During the 90-minute ultrasound we got to hear the babies' heartbeats--both at 155 bpm--and to see a lot of movements such as stretching, rolling, waving, and kicking.  What was really cool was to be able to see the movements corresponding to what I was feeling.  We also learned that the babies' positions haven't changed since last month:  they are still in a "T" position, with Baby A being head down in the center and Baby B lying transverse at Baby A's feet.

And, of course, we also had the ultrasound technician take a look at the babies' genders!  So after holding out on everyone for the last four weeks in hopes of having the results confirmed, I can now excitedly say that God has given us TWO GIRLS!!!


We saw the doctor after the ultrasound, and he confirmed that the babies looked great.  At 21 weeks pregnant my uterus is now measuring 25 cm, and my blood pressure and weight gain are good.  I did find out that once I hit about 28 weeks I will no longer be allowed to exercise.  I was somewhat disappointed to hear that since I want to be in the best physical condition to potentially face labor, but I'm sure this is an area in which I will heed the doctor's advice. :-)

I also questioned the doctor about bed rest (since that term is almost synonymous with "twins") and was happy to hear that it is only ordered in cases where the babies' growth or pre-term labor is a problem.  He said that not even 50% of women having twins are put on bed rest.

The last bit of good news was the doctor's acknowledgment of how well I do with my pregnancies.  Because of this, my appointments will continue at four-week intervals for two more months, after which time I will start going every two weeks.  And for the purpose of monitoring the babies' growth, I will be having regular ultrasounds, as well.

So, check back again four weeks from today for news from our 25-week OB appointment and ultrasound!

Again I say, praise God for the favorable results we received today!  We know that these babies inside my womb are His handiwork, and what a neat thing it is to see that work being completed and perfected before our eyes.


Thursday, February 5, 2009

Project: Get Practical!

I think I'm ready to simplify... or minimize... or maybe it's both!

Ever since we rearranged the kids' bedrooms, making one a bedroom for Abel and Amariah to share and the other a toy room (until the babies arrive), I have been a little worried about exactly how and where all Abel and Amariah's clothes and toys are going to fit when their things have to be truly consolidated into one room.  They both have a closet and a dresser full of clothes (some of which are things yet to be grown into), and the toy room is at practical capacity.  How am I going to fit two closets full of clothing into one closet; two dressers full of clothing into one dresser; and a room full of toys into a room where two toddler beds, a dresser, and some more toys are already consuming space?!
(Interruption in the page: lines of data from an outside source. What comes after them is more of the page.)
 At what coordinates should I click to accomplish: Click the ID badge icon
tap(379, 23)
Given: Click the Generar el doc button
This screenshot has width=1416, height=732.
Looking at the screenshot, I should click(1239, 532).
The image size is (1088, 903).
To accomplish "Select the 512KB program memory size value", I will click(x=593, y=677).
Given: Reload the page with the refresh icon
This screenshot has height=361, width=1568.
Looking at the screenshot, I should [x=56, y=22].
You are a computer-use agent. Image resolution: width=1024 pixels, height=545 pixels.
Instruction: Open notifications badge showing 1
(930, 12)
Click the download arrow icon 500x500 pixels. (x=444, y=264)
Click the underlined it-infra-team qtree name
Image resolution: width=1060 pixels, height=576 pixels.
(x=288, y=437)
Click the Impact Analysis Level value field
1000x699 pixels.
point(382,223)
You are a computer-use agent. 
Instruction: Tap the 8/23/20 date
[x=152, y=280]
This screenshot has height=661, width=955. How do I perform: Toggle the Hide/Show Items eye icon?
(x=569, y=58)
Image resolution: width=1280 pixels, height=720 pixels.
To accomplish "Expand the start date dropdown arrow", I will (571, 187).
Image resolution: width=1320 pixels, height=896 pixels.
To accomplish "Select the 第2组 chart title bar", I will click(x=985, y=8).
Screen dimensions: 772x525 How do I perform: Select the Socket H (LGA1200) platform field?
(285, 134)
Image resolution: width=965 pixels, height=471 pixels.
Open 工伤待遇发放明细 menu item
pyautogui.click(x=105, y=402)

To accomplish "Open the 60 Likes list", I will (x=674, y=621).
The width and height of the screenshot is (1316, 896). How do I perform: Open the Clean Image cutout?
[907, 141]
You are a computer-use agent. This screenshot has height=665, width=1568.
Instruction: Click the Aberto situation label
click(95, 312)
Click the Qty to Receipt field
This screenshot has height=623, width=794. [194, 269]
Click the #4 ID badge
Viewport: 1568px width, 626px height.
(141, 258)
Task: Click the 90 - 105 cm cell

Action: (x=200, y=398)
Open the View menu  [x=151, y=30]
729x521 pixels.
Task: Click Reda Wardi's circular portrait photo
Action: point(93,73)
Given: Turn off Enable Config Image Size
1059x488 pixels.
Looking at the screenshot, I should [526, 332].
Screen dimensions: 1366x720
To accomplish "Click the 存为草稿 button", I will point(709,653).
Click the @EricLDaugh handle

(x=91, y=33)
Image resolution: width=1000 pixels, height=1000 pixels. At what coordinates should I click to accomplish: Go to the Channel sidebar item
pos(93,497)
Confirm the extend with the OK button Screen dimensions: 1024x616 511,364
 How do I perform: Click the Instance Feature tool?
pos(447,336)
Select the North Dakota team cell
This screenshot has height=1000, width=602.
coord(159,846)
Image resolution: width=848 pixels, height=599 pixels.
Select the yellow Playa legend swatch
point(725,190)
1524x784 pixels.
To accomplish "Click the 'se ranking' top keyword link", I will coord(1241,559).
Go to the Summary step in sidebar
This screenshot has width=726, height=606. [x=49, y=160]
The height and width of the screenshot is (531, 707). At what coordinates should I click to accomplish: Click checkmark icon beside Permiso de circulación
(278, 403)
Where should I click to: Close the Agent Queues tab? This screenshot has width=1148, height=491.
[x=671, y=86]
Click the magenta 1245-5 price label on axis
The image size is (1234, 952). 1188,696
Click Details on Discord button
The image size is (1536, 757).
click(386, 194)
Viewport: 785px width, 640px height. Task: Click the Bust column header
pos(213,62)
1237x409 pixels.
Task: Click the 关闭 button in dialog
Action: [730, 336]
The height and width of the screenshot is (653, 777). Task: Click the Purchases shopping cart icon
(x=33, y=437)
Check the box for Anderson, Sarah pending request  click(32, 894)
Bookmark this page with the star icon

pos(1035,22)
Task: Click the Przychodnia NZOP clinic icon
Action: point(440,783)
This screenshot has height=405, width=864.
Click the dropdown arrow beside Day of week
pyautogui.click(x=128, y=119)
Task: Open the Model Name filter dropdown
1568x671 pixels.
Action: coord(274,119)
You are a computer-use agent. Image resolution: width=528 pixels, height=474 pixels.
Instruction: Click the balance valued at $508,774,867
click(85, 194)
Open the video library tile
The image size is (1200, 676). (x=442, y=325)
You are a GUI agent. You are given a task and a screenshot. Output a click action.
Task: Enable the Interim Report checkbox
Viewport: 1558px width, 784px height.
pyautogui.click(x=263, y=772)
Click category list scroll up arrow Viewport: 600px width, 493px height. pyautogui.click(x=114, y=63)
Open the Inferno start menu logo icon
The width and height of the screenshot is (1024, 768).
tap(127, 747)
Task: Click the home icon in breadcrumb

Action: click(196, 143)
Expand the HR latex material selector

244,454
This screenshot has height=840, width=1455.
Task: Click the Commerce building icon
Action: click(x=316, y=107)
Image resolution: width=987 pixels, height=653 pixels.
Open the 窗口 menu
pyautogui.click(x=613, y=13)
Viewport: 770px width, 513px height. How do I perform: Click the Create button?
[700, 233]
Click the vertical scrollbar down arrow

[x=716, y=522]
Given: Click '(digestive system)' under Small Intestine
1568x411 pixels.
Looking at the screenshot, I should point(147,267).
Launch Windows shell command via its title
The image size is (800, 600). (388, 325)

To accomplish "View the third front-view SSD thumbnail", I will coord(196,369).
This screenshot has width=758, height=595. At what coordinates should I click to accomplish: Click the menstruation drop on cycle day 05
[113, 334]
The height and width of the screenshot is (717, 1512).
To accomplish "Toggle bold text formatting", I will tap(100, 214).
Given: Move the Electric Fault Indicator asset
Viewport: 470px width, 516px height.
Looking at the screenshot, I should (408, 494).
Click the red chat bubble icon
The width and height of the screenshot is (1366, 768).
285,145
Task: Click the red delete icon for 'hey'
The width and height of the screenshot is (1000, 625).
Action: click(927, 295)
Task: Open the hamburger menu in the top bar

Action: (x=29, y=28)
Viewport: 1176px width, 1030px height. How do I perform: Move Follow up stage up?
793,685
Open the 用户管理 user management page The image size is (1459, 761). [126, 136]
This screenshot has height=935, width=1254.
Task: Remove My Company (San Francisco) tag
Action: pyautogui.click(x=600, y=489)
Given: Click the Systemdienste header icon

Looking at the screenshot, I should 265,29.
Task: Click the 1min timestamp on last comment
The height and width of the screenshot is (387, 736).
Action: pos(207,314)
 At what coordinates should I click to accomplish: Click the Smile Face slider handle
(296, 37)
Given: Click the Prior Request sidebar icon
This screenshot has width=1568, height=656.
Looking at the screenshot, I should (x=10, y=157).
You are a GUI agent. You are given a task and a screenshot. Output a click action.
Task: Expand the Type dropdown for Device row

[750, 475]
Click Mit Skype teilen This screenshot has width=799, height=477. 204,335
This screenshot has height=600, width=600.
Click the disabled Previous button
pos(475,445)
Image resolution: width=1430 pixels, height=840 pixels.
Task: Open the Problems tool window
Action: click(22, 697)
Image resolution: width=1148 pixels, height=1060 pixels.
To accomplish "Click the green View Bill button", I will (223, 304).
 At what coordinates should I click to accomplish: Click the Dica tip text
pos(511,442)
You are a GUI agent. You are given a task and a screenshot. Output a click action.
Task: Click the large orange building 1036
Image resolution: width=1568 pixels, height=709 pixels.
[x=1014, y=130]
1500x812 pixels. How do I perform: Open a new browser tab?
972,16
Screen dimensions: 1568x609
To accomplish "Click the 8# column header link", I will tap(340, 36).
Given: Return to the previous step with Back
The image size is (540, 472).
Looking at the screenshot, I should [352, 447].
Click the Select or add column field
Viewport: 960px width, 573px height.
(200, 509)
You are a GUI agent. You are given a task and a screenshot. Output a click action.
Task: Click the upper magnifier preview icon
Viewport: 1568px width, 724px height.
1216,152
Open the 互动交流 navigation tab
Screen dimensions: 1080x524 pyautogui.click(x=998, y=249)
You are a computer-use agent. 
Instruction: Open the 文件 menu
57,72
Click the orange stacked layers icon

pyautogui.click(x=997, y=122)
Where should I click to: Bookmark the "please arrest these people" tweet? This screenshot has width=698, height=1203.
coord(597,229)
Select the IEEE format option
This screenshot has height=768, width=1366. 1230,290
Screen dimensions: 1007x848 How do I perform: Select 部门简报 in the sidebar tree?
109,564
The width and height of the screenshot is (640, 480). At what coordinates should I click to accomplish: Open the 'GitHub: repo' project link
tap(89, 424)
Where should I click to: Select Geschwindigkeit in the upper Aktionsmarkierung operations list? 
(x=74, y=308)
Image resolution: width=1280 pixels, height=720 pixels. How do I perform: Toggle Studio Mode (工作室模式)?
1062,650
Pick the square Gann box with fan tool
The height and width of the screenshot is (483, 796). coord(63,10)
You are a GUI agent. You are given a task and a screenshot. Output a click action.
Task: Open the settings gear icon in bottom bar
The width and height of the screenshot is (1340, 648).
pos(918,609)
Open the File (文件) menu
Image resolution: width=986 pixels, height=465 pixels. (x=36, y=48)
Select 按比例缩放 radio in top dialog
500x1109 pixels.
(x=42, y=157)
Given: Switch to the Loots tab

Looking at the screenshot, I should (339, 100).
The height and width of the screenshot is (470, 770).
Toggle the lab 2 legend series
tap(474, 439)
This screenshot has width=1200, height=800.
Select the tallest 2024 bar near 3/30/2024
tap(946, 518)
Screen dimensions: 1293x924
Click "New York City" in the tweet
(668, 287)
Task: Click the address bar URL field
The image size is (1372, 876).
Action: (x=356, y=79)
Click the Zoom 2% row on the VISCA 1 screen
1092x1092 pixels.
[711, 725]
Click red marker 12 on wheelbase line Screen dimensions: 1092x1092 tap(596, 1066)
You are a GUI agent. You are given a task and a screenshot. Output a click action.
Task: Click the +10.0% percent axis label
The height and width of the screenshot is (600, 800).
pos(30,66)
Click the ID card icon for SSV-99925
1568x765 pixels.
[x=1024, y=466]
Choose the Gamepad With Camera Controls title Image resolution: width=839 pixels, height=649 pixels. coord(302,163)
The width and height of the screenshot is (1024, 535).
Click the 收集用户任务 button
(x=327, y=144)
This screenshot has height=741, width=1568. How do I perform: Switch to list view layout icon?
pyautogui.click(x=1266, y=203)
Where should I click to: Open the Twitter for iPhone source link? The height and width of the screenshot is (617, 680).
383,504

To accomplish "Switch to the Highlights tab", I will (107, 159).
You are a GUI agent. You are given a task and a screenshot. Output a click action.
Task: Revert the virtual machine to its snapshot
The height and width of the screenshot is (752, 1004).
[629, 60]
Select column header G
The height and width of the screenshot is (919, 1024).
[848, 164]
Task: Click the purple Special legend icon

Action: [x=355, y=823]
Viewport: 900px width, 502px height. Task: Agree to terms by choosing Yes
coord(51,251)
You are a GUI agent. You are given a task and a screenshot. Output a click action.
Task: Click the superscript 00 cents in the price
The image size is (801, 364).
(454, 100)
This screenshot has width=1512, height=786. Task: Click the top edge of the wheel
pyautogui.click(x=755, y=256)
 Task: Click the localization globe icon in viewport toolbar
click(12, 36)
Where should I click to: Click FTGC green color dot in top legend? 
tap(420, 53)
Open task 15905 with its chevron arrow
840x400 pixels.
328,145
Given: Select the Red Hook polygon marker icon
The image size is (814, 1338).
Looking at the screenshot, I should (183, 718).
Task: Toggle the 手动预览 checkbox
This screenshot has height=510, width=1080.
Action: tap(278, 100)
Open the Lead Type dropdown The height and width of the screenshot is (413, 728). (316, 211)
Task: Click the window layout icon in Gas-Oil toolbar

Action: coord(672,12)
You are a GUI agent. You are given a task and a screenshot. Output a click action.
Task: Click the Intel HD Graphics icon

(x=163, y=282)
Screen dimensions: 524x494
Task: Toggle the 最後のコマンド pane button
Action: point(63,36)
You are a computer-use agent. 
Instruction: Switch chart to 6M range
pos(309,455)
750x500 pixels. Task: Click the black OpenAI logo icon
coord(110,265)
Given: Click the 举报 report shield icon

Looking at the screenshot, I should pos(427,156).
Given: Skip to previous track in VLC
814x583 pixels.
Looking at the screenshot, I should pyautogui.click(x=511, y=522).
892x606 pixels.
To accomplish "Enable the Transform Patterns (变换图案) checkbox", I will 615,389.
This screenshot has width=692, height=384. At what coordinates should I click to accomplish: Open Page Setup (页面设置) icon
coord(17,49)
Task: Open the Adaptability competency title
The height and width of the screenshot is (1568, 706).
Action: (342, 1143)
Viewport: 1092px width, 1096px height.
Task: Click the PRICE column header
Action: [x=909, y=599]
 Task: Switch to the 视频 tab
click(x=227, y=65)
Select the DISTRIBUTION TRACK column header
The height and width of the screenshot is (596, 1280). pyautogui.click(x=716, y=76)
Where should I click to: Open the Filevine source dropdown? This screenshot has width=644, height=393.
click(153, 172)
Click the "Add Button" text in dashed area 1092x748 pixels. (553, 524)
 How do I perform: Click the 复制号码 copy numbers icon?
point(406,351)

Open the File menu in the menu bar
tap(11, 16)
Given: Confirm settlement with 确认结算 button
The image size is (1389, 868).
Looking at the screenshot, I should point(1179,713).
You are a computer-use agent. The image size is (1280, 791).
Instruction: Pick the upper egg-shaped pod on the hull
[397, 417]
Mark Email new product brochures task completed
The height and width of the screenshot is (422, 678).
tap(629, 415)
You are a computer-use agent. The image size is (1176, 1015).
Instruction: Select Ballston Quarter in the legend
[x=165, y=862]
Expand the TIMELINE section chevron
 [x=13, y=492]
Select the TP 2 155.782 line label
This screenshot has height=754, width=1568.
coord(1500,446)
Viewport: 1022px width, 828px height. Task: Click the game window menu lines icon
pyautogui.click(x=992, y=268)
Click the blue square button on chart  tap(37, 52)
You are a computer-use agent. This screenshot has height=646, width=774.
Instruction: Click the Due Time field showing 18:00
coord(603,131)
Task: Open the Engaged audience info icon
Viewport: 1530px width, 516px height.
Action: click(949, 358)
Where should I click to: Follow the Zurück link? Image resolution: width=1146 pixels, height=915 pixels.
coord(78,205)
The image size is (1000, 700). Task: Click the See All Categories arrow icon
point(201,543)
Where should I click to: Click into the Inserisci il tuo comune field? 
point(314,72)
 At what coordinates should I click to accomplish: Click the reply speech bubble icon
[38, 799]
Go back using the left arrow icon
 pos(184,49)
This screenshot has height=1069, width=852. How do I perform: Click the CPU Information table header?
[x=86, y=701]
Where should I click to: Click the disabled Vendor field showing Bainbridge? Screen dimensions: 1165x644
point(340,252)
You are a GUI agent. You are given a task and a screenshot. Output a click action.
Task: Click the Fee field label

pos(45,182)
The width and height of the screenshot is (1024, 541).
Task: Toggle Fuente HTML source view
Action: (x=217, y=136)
Well, the answer came during an encouraging and enlightening conversation with my mom yesterday: "You don't need so much stuff."  Seems pretty obvious now, but it didn't 24 hours ago!  It's not like I've spent a lot of money on clothing and toys.  Most of what the kids have has either been given to us (What a blessing!) or bought at garage sales at really good prices.  And being the practical spender that I am, I have purchased only what I felt was truly usable and beneficial.  But now I'm thinking, Why does Abel need five pairs of "good" jeans? Twenty t-shirts? A drawer full of pajamas? Five little red tractors? etc.  I think you get the point.

I can easily make the argument that toddlers go through an outfit a day, that each tractor is treasured, that it's nice to have a variety of "good" outfits to choose from, etc.  But, on the other hand, I do laundry twice a week; having five of basically the same toy seems a little excessive and unnecessary; and occasions calling for a "good" outfit don't happen every day in my household.  So...

I guess it's time for my next big "nesting" project:  get practical!  My family is growing, my space is not.  I'm kind of excited about simplifying and minimizing.  A few storage tubs, some time and determination, and away I go!